There’s a kind of difficulty that doesn’t look like difficulty from the outside, and is hard to name from the inside. You know what you should feel. You can describe it accurately. You understand why it would be there. And it isn’t there.
This is not the same as numbness. Numbness usually has a quality of suppression, something pushed down. This is different: the feeling doesn’t arrive. The person isn’t withholding it. They reason about their emotional life with considerable clarity, and what they’re reasoning about never quite becomes experience.
People arrive who can describe, in detail and with genuine insight, what their grief about something is like, why it’s present, what it means. And then tell me, equally genuinely, that they don’t feel grieved. The understanding is real. The affect is absent.
Psychoanalytic thinking would call this affect isolation: a defensive structure in which the cognitive content of an experience is split off from its emotional charge. The thought is permitted. The feeling that belongs to it is not. It developed, almost certainly, because in some earlier environment the feeling was too much, or was not responded to in ways that allowed it to be felt, or both. The defence is not weakness. It was a solution to a real problem.

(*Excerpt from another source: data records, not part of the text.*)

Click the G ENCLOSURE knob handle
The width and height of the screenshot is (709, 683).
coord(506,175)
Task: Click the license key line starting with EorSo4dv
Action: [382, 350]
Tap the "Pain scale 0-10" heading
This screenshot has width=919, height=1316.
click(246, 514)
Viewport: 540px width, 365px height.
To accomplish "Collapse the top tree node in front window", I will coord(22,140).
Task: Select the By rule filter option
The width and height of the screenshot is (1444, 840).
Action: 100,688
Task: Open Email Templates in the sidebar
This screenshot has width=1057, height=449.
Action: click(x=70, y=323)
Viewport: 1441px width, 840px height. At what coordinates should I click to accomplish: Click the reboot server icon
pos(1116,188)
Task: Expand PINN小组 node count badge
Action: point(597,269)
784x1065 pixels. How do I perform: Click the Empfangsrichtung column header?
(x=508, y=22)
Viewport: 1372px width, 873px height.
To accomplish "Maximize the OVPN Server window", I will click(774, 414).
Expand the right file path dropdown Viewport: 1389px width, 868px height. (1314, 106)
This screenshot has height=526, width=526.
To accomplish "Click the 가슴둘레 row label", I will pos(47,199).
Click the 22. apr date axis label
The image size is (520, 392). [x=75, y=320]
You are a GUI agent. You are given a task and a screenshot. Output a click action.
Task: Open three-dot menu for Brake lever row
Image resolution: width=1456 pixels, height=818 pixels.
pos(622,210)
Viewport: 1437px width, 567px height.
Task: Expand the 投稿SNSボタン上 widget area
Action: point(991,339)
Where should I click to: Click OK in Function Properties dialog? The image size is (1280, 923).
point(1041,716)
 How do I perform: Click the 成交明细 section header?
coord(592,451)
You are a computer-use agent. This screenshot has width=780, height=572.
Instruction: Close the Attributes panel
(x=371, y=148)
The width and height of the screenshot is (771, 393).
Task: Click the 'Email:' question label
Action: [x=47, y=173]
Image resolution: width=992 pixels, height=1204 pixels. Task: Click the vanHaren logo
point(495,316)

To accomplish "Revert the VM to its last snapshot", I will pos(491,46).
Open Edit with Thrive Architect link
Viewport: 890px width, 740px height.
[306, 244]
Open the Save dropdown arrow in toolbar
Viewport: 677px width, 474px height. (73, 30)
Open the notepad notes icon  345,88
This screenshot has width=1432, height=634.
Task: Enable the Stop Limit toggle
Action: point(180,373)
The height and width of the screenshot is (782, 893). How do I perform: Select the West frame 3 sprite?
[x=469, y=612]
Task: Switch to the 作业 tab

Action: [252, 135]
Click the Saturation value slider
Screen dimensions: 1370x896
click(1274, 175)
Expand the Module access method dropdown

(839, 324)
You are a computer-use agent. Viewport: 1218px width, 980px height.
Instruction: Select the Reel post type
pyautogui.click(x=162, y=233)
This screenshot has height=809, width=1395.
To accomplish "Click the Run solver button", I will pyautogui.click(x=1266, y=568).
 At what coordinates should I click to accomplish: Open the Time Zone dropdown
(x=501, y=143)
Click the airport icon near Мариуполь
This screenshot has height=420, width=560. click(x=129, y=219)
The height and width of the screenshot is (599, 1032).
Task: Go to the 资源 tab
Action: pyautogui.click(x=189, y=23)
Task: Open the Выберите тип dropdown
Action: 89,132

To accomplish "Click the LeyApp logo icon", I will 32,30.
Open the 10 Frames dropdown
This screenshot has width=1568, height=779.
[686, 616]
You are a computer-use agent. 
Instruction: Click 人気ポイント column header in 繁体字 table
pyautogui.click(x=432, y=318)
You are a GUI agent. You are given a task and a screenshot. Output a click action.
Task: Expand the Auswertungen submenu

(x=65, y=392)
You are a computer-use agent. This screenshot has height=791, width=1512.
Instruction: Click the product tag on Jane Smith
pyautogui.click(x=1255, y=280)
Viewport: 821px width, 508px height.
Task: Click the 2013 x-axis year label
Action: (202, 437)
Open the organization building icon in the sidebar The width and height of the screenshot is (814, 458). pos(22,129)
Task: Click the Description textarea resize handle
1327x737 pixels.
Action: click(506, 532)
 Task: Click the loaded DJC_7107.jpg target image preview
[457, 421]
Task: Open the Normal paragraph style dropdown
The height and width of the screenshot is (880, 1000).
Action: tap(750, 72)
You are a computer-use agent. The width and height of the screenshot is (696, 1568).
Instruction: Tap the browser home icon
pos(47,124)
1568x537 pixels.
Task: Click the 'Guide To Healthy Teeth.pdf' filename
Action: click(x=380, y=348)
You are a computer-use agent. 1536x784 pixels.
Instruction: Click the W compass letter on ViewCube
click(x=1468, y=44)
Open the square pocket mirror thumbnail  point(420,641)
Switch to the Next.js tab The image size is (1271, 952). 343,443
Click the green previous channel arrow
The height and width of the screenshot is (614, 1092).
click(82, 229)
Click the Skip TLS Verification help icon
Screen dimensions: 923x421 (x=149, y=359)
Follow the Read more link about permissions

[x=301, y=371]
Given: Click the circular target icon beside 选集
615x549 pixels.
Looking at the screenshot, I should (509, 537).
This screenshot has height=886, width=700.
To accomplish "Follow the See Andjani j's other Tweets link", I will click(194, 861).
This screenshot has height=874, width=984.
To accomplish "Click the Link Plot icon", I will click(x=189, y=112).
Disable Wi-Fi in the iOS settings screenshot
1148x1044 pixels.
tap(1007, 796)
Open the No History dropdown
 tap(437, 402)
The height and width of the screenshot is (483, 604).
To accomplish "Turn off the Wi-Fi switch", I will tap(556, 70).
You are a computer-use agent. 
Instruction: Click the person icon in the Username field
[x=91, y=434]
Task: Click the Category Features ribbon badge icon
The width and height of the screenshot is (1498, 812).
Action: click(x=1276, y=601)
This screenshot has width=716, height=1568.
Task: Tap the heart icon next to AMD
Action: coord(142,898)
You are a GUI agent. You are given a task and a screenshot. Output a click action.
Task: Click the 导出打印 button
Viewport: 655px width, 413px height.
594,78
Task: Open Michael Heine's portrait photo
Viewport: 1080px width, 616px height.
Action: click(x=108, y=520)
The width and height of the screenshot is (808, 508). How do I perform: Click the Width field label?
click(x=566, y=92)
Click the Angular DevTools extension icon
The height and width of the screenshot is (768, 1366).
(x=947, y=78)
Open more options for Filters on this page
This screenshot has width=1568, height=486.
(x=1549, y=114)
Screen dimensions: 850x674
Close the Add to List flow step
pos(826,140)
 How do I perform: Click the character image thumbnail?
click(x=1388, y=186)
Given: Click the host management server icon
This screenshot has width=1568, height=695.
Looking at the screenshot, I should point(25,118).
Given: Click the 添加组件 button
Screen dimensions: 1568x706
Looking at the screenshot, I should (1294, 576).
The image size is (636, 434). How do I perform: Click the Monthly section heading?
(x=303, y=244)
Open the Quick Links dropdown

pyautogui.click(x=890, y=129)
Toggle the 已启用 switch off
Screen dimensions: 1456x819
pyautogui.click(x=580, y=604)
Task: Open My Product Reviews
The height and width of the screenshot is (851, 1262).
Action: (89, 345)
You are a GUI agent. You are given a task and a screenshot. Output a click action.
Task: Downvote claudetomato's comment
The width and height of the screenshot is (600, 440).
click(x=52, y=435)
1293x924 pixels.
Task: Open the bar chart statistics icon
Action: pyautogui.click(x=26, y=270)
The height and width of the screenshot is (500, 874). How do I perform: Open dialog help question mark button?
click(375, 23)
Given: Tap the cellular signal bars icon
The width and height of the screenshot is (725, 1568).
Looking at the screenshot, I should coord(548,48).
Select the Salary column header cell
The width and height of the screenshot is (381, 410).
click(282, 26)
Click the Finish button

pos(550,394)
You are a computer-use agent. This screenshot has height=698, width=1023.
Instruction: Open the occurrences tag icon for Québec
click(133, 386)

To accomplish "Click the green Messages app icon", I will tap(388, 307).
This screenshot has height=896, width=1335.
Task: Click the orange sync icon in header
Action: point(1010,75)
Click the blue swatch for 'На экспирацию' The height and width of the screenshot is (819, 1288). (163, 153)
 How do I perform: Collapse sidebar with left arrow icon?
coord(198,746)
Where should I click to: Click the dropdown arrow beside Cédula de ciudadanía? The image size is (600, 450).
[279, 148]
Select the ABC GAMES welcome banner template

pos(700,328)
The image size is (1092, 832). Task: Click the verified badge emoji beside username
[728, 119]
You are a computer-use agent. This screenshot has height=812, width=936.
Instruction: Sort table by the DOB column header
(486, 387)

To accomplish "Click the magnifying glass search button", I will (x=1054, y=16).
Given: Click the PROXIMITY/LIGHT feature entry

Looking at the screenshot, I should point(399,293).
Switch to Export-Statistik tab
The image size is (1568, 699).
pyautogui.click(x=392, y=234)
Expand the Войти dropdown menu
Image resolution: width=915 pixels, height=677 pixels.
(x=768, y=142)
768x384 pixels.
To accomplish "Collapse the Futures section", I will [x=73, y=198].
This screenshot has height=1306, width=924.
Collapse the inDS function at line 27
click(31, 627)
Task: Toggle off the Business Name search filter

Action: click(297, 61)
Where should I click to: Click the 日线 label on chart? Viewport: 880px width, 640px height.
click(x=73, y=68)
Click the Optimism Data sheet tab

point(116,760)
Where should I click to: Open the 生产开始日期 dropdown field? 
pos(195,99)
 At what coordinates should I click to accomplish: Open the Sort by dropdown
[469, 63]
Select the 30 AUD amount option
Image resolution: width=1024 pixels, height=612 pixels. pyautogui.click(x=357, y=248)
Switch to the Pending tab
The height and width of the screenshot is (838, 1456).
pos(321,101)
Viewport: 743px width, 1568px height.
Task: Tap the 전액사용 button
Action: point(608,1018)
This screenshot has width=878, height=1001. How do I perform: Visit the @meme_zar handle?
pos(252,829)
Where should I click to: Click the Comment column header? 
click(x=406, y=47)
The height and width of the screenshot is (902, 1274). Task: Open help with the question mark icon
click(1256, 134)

But it costs something. Relationships feel at one remove. Moments that should register as significant don’t quite land. There’s a quality of watching your own life from a slight distance, understanding it well, not quite inhabiting it.
What therapy offers is a different kind of attention: one that stays close to what is actually happening in the moment rather than what is being thought about it. What is present as the person speaks. What arrives in the room, however briefly. Not the understanding, which is already considerable. The thing underneath the understanding, which has been waiting a long time to be encountered differently.
Knowing what you should feel and actually feeling it are different capacities. The gap between them is not a character flaw. It’s something that formed for a reason, and something that can change.